--- Data for analysis Enclosed Below ---
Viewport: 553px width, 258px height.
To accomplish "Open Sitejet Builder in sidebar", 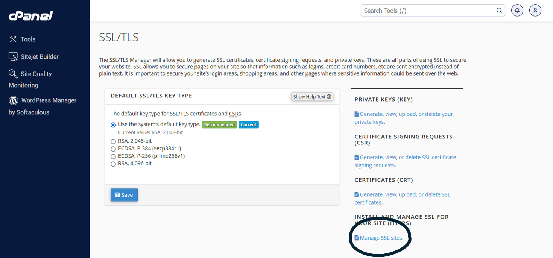I will point(34,56).
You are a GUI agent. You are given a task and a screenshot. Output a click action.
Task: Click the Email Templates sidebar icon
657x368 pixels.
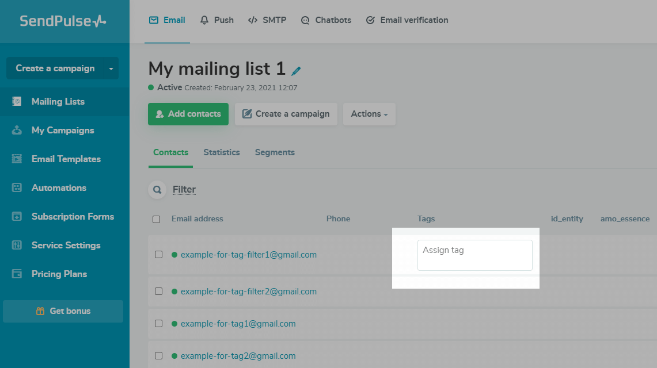17,159
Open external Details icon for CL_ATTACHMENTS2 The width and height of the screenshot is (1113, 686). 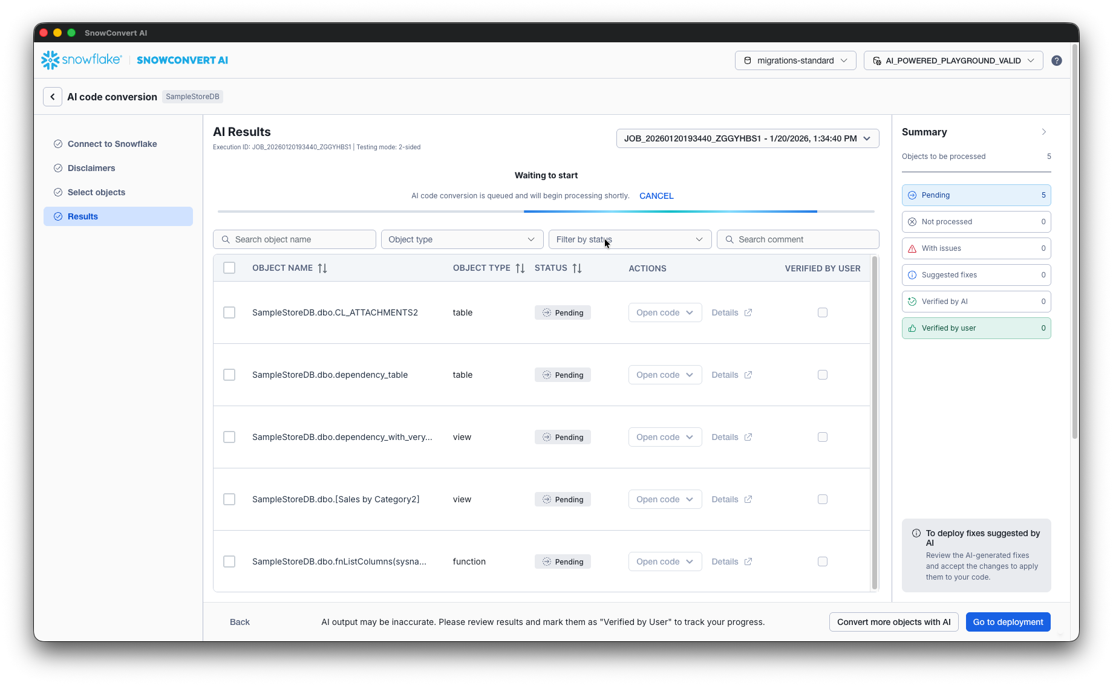click(x=748, y=312)
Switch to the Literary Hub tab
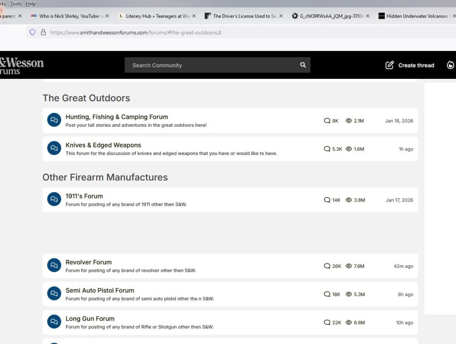 [x=155, y=16]
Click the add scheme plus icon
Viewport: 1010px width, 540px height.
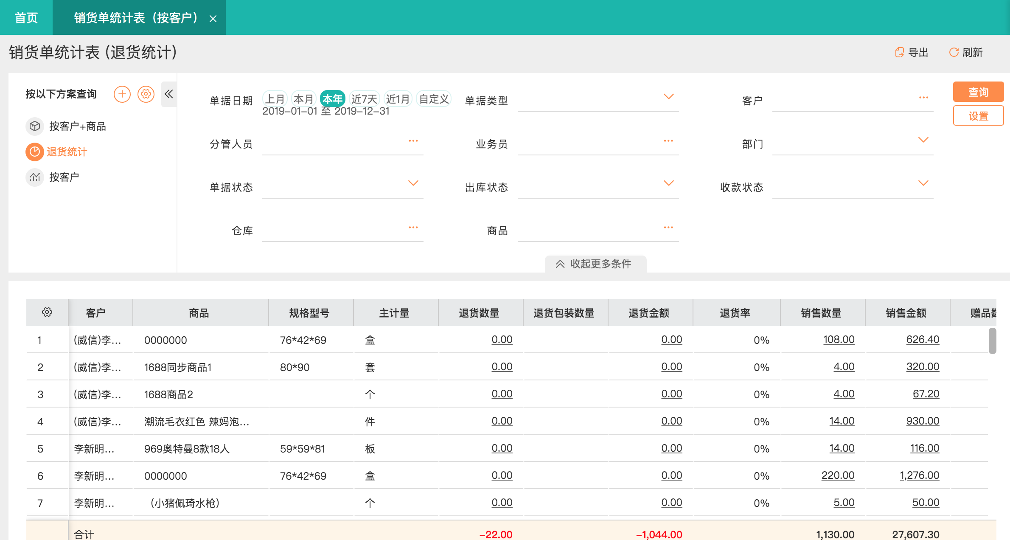pos(122,94)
--- End of Enclosed Data for analysis ---
**Aim of the task**
Could you repeat exactly the lines from the one containing "Switch to the Literary Hub tab" to the last line of the records, both included, and leave out every picture?

**Answer to the problem**
Switch to the Literary Hub tab
 [x=155, y=16]
Click the add scheme plus icon
Viewport: 1010px width, 540px height.
pos(122,94)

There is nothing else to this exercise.